Ubico, the council’s waste and recycling partner, will use the new Ford Transit hybrid to support its daily operations.
Able to run on zero-emission electric power, the plug-in hybrid van will help lower the amount of greenhouse gases currently produced as a result of council functions and is the first step towards the authority’s aim of an all-renewable energy fleet.
The move comes after the council formally adopted its Climate Emergency Strategy in September 2020 and last month pledged to provide more electric vehicle charging points across the district under its sustainable transport plans.
‘The arrival of the Council’s first hybrid van is significant and one of many changes we will be making to deliver on our climate agenda,’ said Cllr Andy Doherty, cabinet member for the environment, waste and recycling at Cotswold District Council.
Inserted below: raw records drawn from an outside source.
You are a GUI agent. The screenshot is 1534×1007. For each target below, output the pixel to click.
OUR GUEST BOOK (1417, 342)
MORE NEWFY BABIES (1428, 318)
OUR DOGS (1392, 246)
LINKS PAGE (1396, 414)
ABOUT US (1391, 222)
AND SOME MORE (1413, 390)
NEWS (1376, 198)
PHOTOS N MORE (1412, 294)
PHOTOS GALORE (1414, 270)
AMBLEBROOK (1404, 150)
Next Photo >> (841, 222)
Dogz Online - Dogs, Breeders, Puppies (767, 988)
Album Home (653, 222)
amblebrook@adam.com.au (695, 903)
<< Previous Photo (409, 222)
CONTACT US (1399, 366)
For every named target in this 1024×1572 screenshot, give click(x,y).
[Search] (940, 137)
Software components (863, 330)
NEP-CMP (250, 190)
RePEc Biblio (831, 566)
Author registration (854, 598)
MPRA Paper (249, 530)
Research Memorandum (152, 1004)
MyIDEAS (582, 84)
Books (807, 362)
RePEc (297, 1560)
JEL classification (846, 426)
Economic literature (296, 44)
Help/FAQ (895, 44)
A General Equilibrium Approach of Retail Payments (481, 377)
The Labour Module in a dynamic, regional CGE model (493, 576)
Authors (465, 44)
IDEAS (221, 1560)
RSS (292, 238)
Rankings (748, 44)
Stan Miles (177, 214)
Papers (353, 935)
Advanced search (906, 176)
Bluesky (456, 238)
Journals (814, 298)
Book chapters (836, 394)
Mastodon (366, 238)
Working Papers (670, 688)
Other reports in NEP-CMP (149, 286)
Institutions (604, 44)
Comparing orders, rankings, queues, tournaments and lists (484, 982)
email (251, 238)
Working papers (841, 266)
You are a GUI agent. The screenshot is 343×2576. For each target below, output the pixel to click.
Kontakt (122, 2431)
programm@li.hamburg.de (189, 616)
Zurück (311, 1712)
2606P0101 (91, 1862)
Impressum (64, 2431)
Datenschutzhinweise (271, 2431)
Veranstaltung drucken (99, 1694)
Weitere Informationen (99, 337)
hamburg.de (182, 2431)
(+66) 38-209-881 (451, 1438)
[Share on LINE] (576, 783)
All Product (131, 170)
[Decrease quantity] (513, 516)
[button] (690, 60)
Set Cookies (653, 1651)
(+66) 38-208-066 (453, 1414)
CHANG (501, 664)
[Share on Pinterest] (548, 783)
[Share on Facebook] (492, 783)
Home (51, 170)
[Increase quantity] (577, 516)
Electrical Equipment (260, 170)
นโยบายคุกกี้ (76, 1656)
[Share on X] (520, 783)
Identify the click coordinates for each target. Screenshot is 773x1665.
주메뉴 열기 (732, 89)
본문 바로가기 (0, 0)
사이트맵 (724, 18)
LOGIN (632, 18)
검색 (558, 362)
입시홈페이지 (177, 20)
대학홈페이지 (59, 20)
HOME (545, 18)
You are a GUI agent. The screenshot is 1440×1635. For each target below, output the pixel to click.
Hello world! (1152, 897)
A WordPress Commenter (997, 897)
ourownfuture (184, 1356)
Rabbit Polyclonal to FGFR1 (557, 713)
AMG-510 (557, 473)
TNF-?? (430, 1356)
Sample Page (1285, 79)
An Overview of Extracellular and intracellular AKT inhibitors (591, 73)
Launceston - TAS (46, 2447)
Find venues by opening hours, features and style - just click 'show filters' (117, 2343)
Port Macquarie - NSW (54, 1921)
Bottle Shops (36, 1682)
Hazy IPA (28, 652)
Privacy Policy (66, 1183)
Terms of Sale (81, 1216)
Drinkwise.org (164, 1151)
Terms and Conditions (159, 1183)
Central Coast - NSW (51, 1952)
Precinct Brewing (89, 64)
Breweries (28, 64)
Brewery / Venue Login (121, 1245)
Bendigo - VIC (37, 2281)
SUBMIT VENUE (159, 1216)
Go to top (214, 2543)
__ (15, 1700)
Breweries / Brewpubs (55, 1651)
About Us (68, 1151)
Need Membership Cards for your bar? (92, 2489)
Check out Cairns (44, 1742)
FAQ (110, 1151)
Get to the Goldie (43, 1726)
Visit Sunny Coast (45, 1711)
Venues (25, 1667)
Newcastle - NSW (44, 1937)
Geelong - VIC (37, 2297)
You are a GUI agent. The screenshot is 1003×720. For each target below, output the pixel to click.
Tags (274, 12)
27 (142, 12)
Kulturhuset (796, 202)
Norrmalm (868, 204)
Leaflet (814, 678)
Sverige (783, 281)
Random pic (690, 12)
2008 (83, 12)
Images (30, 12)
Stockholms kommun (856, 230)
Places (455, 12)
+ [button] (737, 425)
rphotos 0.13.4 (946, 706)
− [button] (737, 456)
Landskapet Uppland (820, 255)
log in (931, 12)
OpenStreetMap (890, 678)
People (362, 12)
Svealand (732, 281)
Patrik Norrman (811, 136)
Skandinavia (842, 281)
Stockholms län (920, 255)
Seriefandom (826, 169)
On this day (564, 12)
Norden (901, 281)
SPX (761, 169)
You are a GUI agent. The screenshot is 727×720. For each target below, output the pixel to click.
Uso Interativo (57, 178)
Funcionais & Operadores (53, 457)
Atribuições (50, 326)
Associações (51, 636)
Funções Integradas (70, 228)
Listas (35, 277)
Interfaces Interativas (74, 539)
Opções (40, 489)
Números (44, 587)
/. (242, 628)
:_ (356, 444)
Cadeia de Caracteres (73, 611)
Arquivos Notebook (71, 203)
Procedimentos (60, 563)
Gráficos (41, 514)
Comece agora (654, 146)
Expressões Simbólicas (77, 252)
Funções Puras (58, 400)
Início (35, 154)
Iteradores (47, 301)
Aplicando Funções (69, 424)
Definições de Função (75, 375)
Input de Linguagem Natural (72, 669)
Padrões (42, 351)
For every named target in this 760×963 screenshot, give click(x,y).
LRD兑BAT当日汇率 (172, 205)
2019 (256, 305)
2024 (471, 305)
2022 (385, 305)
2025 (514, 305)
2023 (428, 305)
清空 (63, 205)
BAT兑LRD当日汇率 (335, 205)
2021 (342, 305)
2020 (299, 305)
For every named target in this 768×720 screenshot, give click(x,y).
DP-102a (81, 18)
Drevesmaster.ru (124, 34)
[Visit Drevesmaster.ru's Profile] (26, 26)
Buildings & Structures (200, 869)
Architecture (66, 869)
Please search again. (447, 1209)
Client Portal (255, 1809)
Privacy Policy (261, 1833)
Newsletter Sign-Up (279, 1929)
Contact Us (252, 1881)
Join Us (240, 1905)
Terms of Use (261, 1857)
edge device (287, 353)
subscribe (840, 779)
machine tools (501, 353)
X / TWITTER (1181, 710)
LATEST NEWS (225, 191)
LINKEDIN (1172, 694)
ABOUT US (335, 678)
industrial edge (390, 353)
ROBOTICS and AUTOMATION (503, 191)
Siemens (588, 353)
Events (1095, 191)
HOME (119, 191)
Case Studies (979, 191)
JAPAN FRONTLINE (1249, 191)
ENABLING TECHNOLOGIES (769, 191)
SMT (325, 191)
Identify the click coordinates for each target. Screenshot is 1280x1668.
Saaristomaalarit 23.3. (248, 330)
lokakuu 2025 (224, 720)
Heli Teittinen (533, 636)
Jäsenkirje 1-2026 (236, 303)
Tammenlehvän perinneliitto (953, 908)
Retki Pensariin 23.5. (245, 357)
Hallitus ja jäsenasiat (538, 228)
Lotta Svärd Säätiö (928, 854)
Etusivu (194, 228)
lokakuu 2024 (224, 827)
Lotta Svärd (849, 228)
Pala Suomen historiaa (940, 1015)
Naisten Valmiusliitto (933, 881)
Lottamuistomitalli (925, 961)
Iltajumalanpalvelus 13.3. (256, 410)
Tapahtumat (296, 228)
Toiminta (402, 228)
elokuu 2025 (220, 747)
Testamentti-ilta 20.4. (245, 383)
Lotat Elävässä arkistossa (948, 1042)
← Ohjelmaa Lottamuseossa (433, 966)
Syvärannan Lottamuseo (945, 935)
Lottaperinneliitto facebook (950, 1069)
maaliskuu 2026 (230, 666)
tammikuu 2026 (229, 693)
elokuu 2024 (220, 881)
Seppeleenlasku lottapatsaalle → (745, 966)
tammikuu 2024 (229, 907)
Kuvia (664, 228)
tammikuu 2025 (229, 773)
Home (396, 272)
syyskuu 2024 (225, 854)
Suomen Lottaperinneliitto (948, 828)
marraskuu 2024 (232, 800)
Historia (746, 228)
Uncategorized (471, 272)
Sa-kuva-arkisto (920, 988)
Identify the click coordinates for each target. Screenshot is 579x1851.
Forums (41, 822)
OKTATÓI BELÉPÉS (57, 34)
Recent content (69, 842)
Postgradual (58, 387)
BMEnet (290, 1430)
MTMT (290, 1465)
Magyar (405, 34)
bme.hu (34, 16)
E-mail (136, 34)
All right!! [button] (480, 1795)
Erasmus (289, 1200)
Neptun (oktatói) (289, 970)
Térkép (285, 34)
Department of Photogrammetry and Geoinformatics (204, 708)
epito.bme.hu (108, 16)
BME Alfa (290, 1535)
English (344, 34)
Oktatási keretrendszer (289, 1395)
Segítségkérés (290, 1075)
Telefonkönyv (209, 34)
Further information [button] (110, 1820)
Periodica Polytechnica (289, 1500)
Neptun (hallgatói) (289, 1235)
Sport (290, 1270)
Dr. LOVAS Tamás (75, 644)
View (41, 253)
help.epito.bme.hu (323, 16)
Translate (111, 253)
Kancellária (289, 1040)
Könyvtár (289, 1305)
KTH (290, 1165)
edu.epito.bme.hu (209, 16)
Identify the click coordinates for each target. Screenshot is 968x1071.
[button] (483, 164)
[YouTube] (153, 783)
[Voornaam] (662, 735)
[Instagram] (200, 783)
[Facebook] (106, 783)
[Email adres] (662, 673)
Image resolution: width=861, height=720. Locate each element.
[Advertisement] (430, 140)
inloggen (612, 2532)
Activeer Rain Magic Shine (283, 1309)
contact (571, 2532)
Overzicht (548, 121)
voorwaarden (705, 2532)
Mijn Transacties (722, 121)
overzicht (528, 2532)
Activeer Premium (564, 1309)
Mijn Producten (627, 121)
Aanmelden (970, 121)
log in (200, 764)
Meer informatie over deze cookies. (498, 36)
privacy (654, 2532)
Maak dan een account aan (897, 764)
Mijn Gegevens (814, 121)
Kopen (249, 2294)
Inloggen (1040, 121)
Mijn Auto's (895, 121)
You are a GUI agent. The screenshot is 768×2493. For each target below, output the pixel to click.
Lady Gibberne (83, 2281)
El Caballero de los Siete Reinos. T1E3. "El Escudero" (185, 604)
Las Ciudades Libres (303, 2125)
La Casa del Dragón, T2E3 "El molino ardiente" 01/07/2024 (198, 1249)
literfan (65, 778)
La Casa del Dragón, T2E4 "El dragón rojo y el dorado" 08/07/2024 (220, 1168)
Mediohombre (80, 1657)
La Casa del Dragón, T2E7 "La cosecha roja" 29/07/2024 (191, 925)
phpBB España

‘Transport accounts for 45% of emissions in the district so looking at how we can reduce this within our own council-run operations has to be a priority. While the hybrid will not run solely on electric power, our reliance on vehicles powered by fossil fuels needs to become a thing of the past if we are to fully realise the benefits of a sustainable transport system.’
He continued: ‘There are huge transformations underway in “green” vehicle technology and the pace of this change is accelerating. As part of the Council’s wider sustainable transport strategy we will be looking at what other changes we can make, including investment in ultra-low emission vehicles for our waste fleet, and as the technology develops, the use of zero emission vehicles able to travel in a large, rural district such as ours.’
Cllr Rachel Coxcoon, cabinet member for climate change and forward planning at Cotswold District Council, commented: ‘In addition to what we can do corporately, we must actively support Cotswold residents to make the switch to cleaner transport too. This can only be achieved with a “fit for purpose” infrastructure in place. This is why more electric vehicle charge points will be made available in out towns and villages, making it easier for residents to make greener choices in the future.’